--- INPUT FOR THIS TASK ---
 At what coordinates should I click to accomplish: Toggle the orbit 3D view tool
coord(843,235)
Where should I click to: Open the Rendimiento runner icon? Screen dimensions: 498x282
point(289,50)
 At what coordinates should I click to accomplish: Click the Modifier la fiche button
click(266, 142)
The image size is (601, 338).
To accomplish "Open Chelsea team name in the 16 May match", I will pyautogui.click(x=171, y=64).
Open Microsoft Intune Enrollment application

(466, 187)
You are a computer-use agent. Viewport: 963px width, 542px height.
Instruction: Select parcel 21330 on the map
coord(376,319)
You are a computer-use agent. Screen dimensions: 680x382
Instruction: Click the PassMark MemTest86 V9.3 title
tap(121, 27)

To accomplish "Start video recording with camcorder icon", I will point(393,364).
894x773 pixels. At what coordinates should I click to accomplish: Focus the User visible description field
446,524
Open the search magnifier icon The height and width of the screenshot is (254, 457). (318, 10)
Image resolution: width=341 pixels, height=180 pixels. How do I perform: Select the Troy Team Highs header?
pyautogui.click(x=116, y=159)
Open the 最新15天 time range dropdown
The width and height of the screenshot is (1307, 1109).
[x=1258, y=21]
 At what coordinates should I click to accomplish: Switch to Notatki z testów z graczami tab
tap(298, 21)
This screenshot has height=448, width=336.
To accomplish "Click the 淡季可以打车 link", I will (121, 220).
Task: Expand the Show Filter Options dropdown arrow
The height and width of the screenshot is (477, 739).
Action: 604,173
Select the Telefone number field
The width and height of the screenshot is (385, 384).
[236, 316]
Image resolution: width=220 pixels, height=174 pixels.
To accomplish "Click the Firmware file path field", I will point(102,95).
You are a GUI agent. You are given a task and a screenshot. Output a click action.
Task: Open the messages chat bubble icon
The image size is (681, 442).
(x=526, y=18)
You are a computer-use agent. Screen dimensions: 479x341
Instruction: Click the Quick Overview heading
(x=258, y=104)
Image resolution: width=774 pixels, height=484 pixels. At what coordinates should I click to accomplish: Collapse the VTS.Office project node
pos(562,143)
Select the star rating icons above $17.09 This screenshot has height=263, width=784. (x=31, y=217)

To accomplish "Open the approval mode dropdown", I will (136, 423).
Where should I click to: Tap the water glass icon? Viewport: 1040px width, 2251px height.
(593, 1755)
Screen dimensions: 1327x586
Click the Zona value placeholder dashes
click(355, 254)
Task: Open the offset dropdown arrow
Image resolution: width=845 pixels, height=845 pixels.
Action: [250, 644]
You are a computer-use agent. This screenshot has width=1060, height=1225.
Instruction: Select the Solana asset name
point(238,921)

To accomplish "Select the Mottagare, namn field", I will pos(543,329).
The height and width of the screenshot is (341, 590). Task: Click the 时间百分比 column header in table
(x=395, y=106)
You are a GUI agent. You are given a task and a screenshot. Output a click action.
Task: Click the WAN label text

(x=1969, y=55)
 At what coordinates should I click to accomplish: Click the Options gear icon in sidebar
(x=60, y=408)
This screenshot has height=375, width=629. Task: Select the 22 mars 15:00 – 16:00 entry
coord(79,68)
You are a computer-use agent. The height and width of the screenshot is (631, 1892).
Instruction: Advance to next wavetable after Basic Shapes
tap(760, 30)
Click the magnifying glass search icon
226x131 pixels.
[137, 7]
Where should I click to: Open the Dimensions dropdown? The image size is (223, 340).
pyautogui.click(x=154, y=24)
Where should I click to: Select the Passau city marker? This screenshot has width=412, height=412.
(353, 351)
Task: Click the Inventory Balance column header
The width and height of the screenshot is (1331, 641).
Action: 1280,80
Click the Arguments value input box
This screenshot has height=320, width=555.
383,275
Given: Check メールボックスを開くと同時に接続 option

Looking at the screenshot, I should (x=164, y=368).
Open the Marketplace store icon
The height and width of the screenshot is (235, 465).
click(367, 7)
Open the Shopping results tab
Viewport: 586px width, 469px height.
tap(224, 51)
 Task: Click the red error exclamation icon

--- THE PROBLEM ---
Each entry in the listing is to be output exactly as given.

--- TASK RESULT ---
 At what coordinates should I click to accomplish: Toggle the orbit 3D view tool
coord(843,235)
Where should I click to: Open the Rendimiento runner icon? Screen dimensions: 498x282
point(289,50)
 At what coordinates should I click to accomplish: Click the Modifier la fiche button
click(266, 142)
The image size is (601, 338).
To accomplish "Open Chelsea team name in the 16 May match", I will pyautogui.click(x=171, y=64).
Open Microsoft Intune Enrollment application

(466, 187)
You are a computer-use agent. Viewport: 963px width, 542px height.
Instruction: Select parcel 21330 on the map
coord(376,319)
You are a computer-use agent. Screen dimensions: 680x382
Instruction: Click the PassMark MemTest86 V9.3 title
tap(121, 27)

To accomplish "Start video recording with camcorder icon", I will point(393,364).
894x773 pixels. At what coordinates should I click to accomplish: Focus the User visible description field
446,524
Open the search magnifier icon The height and width of the screenshot is (254, 457). (318, 10)
Image resolution: width=341 pixels, height=180 pixels. How do I perform: Select the Troy Team Highs header?
pyautogui.click(x=116, y=159)
Open the 最新15天 time range dropdown
The width and height of the screenshot is (1307, 1109).
[x=1258, y=21]
 At what coordinates should I click to accomplish: Switch to Notatki z testów z graczami tab
tap(298, 21)
This screenshot has height=448, width=336.
To accomplish "Click the 淡季可以打车 link", I will (121, 220).
Task: Expand the Show Filter Options dropdown arrow
The height and width of the screenshot is (477, 739).
Action: 604,173
Select the Telefone number field
The width and height of the screenshot is (385, 384).
[236, 316]
Image resolution: width=220 pixels, height=174 pixels.
To accomplish "Click the Firmware file path field", I will point(102,95).
You are a GUI agent. You are given a task and a screenshot. Output a click action.
Task: Open the messages chat bubble icon
The image size is (681, 442).
(x=526, y=18)
You are a computer-use agent. Screen dimensions: 479x341
Instruction: Click the Quick Overview heading
(x=258, y=104)
Image resolution: width=774 pixels, height=484 pixels. At what coordinates should I click to accomplish: Collapse the VTS.Office project node
pos(562,143)
Select the star rating icons above $17.09 This screenshot has height=263, width=784. (x=31, y=217)

To accomplish "Open the approval mode dropdown", I will (136, 423).
Where should I click to: Tap the water glass icon? Viewport: 1040px width, 2251px height.
(593, 1755)
Screen dimensions: 1327x586
Click the Zona value placeholder dashes
click(355, 254)
Task: Open the offset dropdown arrow
Image resolution: width=845 pixels, height=845 pixels.
Action: [250, 644]
You are a computer-use agent. This screenshot has width=1060, height=1225.
Instruction: Select the Solana asset name
point(238,921)

To accomplish "Select the Mottagare, namn field", I will pos(543,329).
The height and width of the screenshot is (341, 590). Task: Click the 时间百分比 column header in table
(x=395, y=106)
You are a GUI agent. You are given a task and a screenshot. Output a click action.
Task: Click the WAN label text

(x=1969, y=55)
 At what coordinates should I click to accomplish: Click the Options gear icon in sidebar
(x=60, y=408)
This screenshot has height=375, width=629. Task: Select the 22 mars 15:00 – 16:00 entry
coord(79,68)
You are a computer-use agent. The height and width of the screenshot is (631, 1892).
Instruction: Advance to next wavetable after Basic Shapes
tap(760, 30)
Click the magnifying glass search icon
226x131 pixels.
[137, 7]
Where should I click to: Open the Dimensions dropdown? The image size is (223, 340).
pyautogui.click(x=154, y=24)
Where should I click to: Select the Passau city marker? This screenshot has width=412, height=412.
(353, 351)
Task: Click the Inventory Balance column header
The width and height of the screenshot is (1331, 641).
Action: 1280,80
Click the Arguments value input box
This screenshot has height=320, width=555.
383,275
Given: Check メールボックスを開くと同時に接続 option

Looking at the screenshot, I should (x=164, y=368).
Open the Marketplace store icon
The height and width of the screenshot is (235, 465).
click(367, 7)
Open the Shopping results tab
Viewport: 586px width, 469px height.
tap(224, 51)
 Task: Click the red error exclamation icon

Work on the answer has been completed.